The Seventh in a Series of Sermons on Ezra-Nehemiah

Enter Ezra–the key figure in the next four chapters of the book which bears his name.  The year is 458 B.C.  The second temple was completed some sixty years previously, and sacrifices were being offered since that time according to the law of Moses.  A priest in the genealogical line of Aaron, and also described as a skilled “scribe,” Ezra is among the first of a long line of Jewish biblical scholars who are devoted students of God’s law–men who later came to be known as “scribes” during the days of Jesus, four hundred years later.  Some have described Ezra as the “secretary of state for Jewish affairs,” since Ezra was commissioned by the Persian king Artaxerxes to leave Babylon, travel to Jerusalem, and report back to the king about the current state of affairs regarding the Jews and their progress in rebuilding their capital city and its defenses (walls).  Upon his arrival in Jerusalem, Ezra began a series of reforms including a renewed devotion to the law of God, renewed focus upon prayer and fasting, as well as insisting that the Israelites end the practice of intermarrying with the pagans around them.  With his arrival in Jerusalem, the scene in the Book of Ezra shifts from its focus upon the temple to a focus upon the law of God as the people of God return to the pattern so well established throughout Israel’s history–times of revival (in this case the Jews returning to the land and the rebuilding of the temple), followed by times of unbelief and apostasy, as many Jews seek to make peace with their pagan neighbors, many more intermarry with them, and some even adopt their pagan practices.

We are the midst of a series on the books of Ezra and Nehemiah, and this morning we come to Ezra 7.  In the previous chapters, we have considered the author’s account of that period of Israel’s history in which the Jews are back in their land, living as one people, with a rebuilt temple in Jerusalem, and facing many of the trials and tribulations which the people of God have struggled from the time they first entered Canaan back in the days of the conquest.  How do the people of God maintain their faith in YHWH and their loyalty to him, when the pagans all around them seek to entice them away from worshiping and serving the true and living God?  As a man who can trace his ancestry back to Aaron (Israel’s first high priest), Ezra is well qualified for his role as a reformer of sorts, seeking to renew his people’s love for YHWH and their commitment to his covenant–specifically, the law of Moses.  Israel many be back in the land of Canaan, but they live under Persian control, and the leadership of the nation naturally passes from the first generation of post-exile leaders, Zerubbabel and Jeshau (Joshua), to an increased role for the high priest, who now leads the people in both religious and political matters.

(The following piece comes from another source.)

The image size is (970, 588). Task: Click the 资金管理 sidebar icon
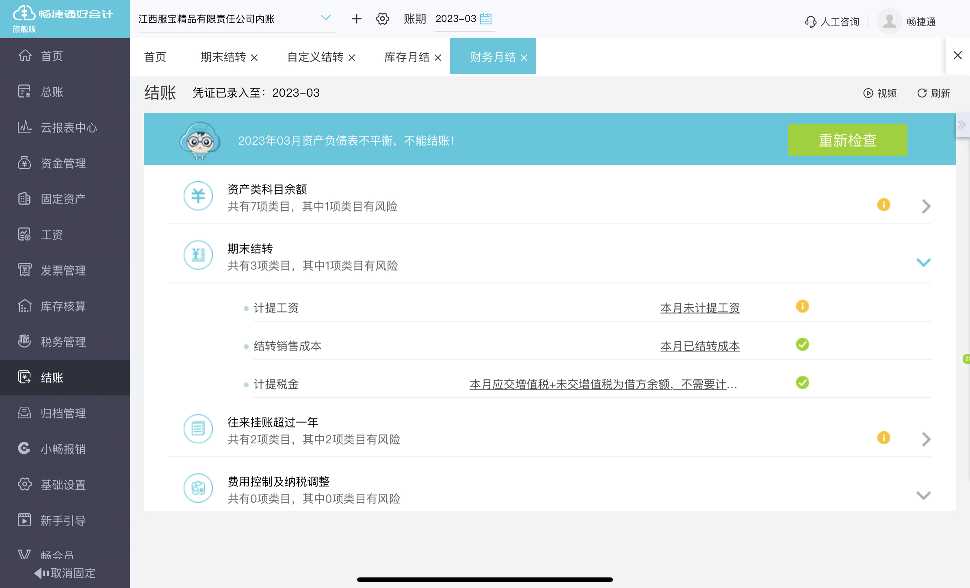tap(24, 163)
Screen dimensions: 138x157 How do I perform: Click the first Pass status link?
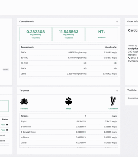3,125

Since the days when Israel first returned to the land because of the decree of Cyrus in 538 BC, a whole series of Persians kings have come and gone.  Cyrus’ successor Darius (who was featured prominently in earlier chapters of Ezra) died in 486 BC.  Darius was replaced by his son Xerxes, who ruled over the vast Persian empire from 485 until his death in 465 at the hand of one of his own bodyguards.  Xerxes’ son, Artaxerxes–who is king in the days of Ezra–ruled until he died 424 BC.  Given the upheaval and intrigue within the Persian royal dynasty, it is important for Ezra to remind us six times in chapters 7-8 that “the hand of God” orchestrated all of these things for the benefit and preservation of his people.  The Persian kings come and go, but God’s providential purposes remain the same.